Open container laws trigger a different mechanism. States that haven’t enacted or aren’t enforcing open container laws don’t lose funding outright, but 2.5% of their NHPP and STBG apportionments are reserved and can only be used for highway safety or hazard elimination projects once the state certifies how it will spend the money.21Office of the Law Revision Counsel. 23 USC 154 – Open Container Requirements The funds aren’t forfeited, but the state loses flexibility in how it uses them.
Because the allocation formula relies heavily on historical shares rather than a strict dollar-for-dollar return of each state’s fuel tax contributions, some states consistently receive more from the Highway Trust Fund than their drivers pay in, while others get back less. States that pay more than they receive are called “donor states,” and they’ve been making the fairness argument for decades. Their position is straightforward: their taxpayers are subsidizing infrastructure improvements in other states.
States on the receiving end counter that raw tax contributions don’t capture the full picture. States with aging infrastructure, harsh climates, or vast rural highway networks argue that need should drive allocation, not just who paid the most in fuel taxes. Western states point to the enormous cost of maintaining highways across sparsely populated territory; Northeastern states point to the expense of working on congested urban corridors built generations ago. The IIJA’s 95% minimum return guarantee was designed to ensure no state falls too far below its contributions, but it hasn’t ended the debate.
The IIJA’s authorization expires at the end of fiscal year 2026. Congress has never let the federal highway program simply lapse — in every previous expiration, it has passed either a new multi-year authorization or a short-term extension to keep funding flowing.9Congress.gov.
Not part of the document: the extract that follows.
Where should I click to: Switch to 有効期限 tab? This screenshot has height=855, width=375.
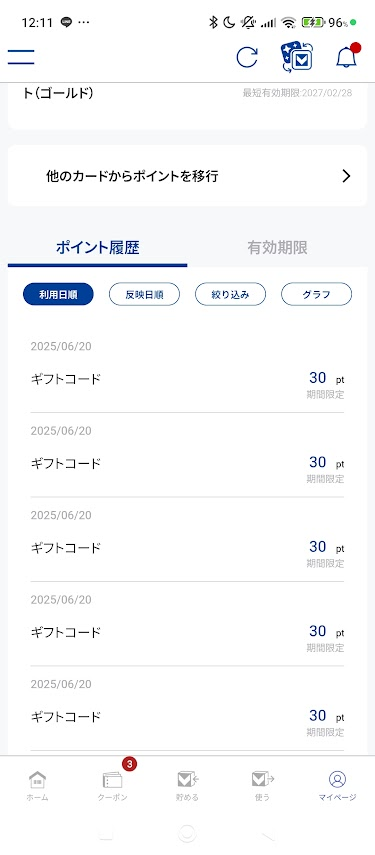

Surface Transportation Reauthorization: Federal Highway Programs But the reauthorization process is always contentious, and the underlying fiscal problem of the Highway Trust Fund looms larger each cycle.
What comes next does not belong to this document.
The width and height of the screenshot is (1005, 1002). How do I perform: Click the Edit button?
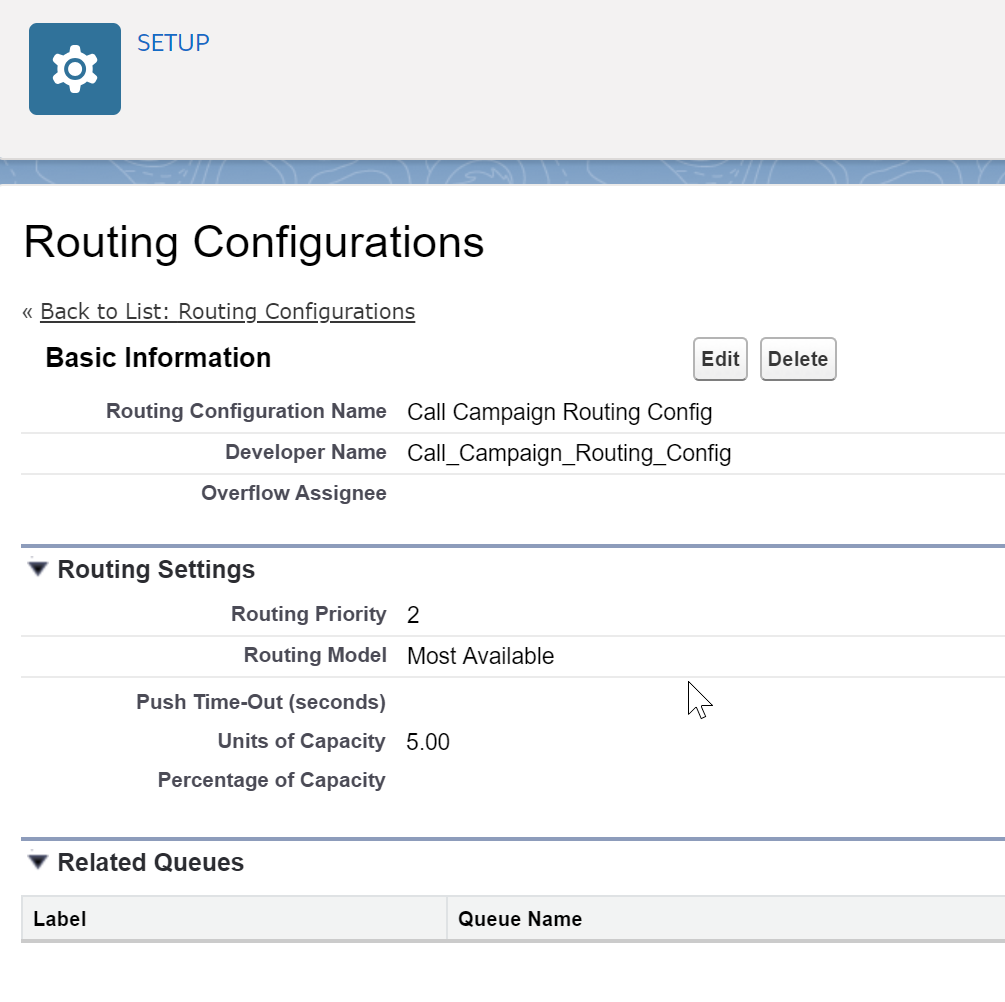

Even with the IIJA’s $118 billion general fund transfer, the Highway Trust Fund’s spending continues to outstrip its revenue from fuel taxes and truck-related excise taxes. The Congressional Budget Office has projected the fund could become insolvent by 2028, with a deficit reaching roughly $135 billion by 2031 absent congressional action. The structural cause is simple: the gas tax hasn’t been raised since 1993, vehicles are far more fuel-efficient than they were 30 years ago, and electric vehicles pay nothing into the fund at all.
If the Highway Trust Fund were depleted without congressional intervention, the Department of Transportation could slow reimbursement payments to states for completed work and reduce future apportionments.9Congress.gov. Surface Transportation Reauthorization: Federal Highway Programs Congress is considering proposals such as fees on new electric vehicles and mileage-based user fees, but none has gained enough support to become law. How the next authorization addresses the revenue gap will determine whether the allocation system described above can sustain the same level of investment in the years after 2026.